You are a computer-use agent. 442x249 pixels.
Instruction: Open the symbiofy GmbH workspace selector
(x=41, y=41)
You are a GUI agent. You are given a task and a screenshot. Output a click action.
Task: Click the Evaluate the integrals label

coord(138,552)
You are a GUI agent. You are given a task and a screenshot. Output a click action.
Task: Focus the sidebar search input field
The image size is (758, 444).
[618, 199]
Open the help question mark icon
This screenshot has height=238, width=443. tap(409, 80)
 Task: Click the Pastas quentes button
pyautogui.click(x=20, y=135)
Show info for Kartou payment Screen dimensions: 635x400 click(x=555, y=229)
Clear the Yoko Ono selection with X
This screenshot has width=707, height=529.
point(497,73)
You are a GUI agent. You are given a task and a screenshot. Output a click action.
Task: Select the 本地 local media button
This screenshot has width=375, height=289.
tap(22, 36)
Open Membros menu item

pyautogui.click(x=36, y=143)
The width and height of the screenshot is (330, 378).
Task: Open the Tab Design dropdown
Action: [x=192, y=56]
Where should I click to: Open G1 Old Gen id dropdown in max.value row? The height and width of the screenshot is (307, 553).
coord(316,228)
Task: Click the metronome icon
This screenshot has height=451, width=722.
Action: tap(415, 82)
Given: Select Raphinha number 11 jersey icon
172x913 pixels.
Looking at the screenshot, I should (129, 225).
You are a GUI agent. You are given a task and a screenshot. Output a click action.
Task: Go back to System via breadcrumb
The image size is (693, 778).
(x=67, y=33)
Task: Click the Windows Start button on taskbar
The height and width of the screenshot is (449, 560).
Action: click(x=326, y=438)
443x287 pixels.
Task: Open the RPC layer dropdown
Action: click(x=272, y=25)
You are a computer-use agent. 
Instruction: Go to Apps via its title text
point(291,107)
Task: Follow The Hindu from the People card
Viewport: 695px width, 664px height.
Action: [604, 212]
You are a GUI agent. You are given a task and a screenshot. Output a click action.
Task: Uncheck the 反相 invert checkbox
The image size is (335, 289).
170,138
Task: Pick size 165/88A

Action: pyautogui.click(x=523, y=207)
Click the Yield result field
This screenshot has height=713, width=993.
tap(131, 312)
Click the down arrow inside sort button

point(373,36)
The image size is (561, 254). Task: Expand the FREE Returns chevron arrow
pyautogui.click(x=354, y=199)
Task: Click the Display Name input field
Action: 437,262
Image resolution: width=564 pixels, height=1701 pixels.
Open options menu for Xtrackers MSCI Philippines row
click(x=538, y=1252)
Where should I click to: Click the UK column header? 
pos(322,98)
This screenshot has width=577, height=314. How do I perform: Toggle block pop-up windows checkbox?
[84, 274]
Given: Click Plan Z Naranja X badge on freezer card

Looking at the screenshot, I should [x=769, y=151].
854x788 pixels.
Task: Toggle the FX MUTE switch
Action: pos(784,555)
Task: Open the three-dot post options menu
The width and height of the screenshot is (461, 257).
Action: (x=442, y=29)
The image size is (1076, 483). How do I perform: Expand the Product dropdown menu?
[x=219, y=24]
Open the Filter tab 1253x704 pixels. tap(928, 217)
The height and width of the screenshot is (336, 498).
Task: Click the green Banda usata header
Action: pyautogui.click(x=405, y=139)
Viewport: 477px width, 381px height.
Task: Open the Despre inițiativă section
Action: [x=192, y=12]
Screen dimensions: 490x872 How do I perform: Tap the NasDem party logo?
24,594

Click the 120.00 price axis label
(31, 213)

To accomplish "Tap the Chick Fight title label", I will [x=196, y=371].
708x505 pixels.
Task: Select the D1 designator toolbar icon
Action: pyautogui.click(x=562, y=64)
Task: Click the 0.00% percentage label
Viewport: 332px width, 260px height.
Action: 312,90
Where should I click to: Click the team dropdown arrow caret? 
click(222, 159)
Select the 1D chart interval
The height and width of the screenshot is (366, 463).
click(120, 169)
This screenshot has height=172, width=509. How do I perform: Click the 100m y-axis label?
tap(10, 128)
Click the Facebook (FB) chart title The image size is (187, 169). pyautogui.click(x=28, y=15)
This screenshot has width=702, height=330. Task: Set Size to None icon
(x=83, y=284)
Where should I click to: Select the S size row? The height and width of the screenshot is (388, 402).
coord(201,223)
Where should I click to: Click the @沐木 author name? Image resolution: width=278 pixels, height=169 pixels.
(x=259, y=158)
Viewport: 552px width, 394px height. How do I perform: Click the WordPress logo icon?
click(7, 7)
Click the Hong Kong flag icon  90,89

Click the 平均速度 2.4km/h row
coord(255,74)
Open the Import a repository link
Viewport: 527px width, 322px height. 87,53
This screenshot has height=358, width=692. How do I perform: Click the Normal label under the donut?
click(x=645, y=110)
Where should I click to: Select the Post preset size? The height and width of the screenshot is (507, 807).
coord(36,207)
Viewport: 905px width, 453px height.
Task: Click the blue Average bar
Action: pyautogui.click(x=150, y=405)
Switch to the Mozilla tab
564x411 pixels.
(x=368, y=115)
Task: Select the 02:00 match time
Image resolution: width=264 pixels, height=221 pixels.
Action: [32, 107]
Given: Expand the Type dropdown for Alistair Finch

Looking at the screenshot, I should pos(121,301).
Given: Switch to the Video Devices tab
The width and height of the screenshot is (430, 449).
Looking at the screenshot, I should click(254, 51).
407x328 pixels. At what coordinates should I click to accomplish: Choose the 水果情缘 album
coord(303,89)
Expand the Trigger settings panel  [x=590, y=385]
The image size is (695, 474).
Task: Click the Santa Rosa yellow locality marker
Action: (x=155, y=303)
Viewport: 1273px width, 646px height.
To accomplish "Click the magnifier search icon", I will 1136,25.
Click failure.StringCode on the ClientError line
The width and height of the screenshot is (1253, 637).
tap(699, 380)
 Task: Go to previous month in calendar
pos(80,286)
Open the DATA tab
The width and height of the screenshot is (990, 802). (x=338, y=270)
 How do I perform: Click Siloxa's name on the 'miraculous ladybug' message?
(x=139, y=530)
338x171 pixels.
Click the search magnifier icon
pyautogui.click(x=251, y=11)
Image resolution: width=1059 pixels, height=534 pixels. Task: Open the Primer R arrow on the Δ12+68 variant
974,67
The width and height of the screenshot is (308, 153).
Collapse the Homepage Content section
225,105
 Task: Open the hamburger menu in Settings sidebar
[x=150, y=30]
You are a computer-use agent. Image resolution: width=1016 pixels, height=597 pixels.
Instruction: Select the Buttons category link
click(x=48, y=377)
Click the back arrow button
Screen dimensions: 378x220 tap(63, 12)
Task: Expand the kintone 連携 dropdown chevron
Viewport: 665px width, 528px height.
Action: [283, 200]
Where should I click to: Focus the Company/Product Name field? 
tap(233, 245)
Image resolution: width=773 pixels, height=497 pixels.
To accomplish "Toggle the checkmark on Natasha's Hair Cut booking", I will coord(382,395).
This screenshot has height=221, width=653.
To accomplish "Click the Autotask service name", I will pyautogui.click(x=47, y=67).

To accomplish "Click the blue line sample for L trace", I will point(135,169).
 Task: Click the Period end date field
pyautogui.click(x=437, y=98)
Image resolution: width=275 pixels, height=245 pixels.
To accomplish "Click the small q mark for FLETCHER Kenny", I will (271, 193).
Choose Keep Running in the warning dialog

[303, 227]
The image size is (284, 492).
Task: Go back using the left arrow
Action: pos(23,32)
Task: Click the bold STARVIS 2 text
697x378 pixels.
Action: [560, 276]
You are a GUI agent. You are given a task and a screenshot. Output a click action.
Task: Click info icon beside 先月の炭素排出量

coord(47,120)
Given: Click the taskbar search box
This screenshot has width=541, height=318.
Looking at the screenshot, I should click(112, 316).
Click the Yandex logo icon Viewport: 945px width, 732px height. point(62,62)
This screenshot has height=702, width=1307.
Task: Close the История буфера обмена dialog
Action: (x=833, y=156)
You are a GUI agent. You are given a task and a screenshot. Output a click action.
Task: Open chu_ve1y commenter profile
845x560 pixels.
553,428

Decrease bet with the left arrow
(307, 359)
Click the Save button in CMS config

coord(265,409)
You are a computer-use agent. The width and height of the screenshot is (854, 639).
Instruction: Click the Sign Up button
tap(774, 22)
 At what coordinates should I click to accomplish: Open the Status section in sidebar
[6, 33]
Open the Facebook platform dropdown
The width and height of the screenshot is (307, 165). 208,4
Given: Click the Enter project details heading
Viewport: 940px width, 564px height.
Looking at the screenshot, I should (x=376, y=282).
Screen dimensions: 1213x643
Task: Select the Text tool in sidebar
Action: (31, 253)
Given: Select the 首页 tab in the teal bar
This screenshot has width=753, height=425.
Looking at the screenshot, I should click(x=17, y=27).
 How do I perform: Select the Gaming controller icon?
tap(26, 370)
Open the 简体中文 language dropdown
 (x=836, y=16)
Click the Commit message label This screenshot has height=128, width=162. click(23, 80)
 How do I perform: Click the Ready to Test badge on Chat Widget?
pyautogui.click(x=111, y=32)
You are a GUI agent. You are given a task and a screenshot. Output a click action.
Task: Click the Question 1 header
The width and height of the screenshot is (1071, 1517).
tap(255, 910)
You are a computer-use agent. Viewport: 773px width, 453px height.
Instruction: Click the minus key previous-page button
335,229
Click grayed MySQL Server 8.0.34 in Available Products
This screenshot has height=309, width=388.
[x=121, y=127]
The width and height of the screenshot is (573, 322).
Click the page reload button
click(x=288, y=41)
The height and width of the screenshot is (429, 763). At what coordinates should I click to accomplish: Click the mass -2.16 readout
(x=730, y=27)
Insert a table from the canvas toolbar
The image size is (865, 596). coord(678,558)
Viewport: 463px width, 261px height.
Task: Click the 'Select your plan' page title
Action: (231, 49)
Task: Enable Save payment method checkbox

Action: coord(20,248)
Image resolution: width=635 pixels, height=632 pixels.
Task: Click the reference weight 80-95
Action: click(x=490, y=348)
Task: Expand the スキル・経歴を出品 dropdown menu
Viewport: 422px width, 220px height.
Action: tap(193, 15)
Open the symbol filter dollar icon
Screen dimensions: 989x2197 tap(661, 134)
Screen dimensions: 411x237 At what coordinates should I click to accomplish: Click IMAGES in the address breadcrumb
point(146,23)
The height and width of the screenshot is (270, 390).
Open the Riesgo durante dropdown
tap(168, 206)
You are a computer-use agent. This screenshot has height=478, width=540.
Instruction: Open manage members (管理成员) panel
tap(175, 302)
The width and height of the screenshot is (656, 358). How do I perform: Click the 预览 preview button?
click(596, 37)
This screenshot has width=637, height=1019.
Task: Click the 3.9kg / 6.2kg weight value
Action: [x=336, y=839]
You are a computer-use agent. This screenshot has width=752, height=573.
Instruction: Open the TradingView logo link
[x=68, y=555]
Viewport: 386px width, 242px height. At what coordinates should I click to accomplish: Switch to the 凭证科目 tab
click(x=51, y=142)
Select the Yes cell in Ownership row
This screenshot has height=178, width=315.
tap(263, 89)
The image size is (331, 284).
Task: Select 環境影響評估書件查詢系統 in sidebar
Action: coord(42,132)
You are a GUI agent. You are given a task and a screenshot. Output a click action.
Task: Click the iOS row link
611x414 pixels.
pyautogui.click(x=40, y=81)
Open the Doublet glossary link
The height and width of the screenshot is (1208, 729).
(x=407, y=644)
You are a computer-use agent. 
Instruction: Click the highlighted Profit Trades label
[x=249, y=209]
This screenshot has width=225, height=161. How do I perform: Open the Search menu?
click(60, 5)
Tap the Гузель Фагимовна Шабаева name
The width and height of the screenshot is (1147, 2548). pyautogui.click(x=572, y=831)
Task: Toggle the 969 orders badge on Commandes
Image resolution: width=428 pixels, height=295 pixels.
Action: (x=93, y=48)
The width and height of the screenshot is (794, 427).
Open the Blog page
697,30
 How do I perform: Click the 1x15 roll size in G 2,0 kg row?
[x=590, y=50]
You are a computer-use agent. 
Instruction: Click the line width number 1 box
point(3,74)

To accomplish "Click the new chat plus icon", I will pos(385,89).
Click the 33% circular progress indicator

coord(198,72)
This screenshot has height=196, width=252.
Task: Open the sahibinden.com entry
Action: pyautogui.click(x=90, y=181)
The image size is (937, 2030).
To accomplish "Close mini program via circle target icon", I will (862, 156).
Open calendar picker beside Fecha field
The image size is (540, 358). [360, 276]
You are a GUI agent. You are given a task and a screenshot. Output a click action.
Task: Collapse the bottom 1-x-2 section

■ Problem to work on ■
The answer is a portion of the data. Write out exactly the line with "Instruction: Click the line" and all lines after it.

■ Exercise response ■
Instruction: Click the line width number 1 box
point(3,74)

To accomplish "Click the new chat plus icon", I will pos(385,89).
Click the 33% circular progress indicator

coord(198,72)
This screenshot has height=196, width=252.
Task: Open the sahibinden.com entry
Action: pyautogui.click(x=90, y=181)
The image size is (937, 2030).
To accomplish "Close mini program via circle target icon", I will (862, 156).
Open calendar picker beside Fecha field
The image size is (540, 358). [360, 276]
You are a GUI agent. You are given a task and a screenshot. Output a click action.
Task: Collapse the bottom 1-x-2 section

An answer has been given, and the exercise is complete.